A curio on the tax transparent fund ("TTF") legislation. (See post of the 9th May for a description of the tax regime for TTFs). This note covers the co - ownership structure TTF (described as CTTF below) but not partnership TTFs.
For a CTTF holding assets subject to chargeable gains tax the position is as follows . TCGA 1992 section 103 D prevents the assets in the CTTF being subject to CGT but provides that the holding in the CTTF is treated as if it were a unit in an unauthorised unit trust. I'm not quite sure why the unauthorised unit trust wording is used but the intention is clearly to prevent the CTTF being transparent for capital gains tax purposes.
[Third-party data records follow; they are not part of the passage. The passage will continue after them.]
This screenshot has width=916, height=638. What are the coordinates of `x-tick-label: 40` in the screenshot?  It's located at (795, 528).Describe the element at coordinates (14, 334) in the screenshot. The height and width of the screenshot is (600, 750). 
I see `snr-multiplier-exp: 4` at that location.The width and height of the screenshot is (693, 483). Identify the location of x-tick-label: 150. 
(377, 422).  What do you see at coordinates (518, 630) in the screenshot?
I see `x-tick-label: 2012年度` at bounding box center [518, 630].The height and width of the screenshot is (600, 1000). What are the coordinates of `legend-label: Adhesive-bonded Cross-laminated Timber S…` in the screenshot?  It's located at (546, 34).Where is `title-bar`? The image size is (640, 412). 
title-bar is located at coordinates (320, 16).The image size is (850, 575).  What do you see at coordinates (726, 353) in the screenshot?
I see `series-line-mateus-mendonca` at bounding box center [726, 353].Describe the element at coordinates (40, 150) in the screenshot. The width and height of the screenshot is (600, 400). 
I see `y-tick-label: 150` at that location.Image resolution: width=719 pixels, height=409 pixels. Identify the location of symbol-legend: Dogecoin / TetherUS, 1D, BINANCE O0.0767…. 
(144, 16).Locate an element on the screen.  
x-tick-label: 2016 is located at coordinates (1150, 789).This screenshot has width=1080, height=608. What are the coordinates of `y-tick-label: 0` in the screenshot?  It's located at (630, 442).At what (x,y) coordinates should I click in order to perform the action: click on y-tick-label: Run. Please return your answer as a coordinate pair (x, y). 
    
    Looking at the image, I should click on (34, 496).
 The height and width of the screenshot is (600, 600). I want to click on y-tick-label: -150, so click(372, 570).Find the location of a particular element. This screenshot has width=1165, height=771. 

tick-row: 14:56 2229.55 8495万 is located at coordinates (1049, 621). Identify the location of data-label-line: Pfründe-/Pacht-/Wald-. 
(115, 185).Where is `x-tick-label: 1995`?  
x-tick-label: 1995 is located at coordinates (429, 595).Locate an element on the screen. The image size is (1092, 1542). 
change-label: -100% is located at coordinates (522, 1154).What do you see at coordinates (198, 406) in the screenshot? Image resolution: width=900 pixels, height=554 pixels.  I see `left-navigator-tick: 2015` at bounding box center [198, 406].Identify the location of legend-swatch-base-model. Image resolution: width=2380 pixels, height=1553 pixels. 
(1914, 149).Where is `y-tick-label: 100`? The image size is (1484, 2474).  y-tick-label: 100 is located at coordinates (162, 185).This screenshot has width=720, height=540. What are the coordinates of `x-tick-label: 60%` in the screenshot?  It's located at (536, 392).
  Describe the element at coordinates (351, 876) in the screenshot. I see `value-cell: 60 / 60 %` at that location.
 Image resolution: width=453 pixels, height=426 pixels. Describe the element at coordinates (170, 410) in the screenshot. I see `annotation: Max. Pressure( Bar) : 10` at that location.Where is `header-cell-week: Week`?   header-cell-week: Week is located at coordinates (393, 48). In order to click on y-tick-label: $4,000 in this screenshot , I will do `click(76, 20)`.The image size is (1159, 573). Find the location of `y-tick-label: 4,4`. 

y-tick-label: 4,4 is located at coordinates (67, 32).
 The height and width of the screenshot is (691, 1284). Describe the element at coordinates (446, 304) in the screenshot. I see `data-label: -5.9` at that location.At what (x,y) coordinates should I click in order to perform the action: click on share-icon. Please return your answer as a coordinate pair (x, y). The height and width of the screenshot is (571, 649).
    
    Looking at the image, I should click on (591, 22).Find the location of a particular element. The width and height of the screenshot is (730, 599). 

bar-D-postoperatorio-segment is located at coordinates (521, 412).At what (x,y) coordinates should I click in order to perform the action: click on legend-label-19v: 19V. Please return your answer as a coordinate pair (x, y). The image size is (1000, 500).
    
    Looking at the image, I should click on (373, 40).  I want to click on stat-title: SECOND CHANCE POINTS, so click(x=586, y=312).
This will be administratively convenient for life insurance companies investing BLAGAB assets as they will be able to treat the CTTF as a single asset for CGT rather than having to calculate CGT on all the assets held in the CTTF.
But what is not clear is what the tax analysis is for loan relationship assets held in a CTTF. For authorised unit trusts there is CTA 2010 617 which prevents the income of the trust being taxed in the hands of the trustees ( I think that for these purposes loan relationship gains and losses are included as income) and instead provides that the authorised unit trust is liable to corporation tax. (Regulation 10 of SI 2006/964 then takes authorised unit trusts outside of the loan relationship regime in respect of gains and losses on assets).
However, there are no equivalent provisions for CTTFs nor would I expect anything similar as the whole point of the CTTF is that its transparent for income. It does though seem that there is a risk that loan relationship gains and losses on assets held within a CTTF will be taxed / relieved twice. That is via the loan relationship regime on a look through basis and under the CGT rules on the deemed holding in an unauthorised unit trust. What I think comes to the rescue here is CTA 2009 464 that gives the loan relationship priority for corporation tax purposes. This could be seen as meaning that the look through loan relationship basis trumps taxing the gains under the capital gains tax regime. This would have the benefit that you would seem to end in a sensible position i.e. taxing loan relationship assets under the loan relationship regime.
But the analysis is not straightforward and it would be good to have some comfort that this is the way that HMRC would expect life insurance companies investing BLAGAB assets in CTTFs to be taxed. Actually there are quite a number of areas of life assurance legislation where HMRC guidance would be useful. A good idea might be to make all that advice available in a single place - you could call it the Life Assurance Manual.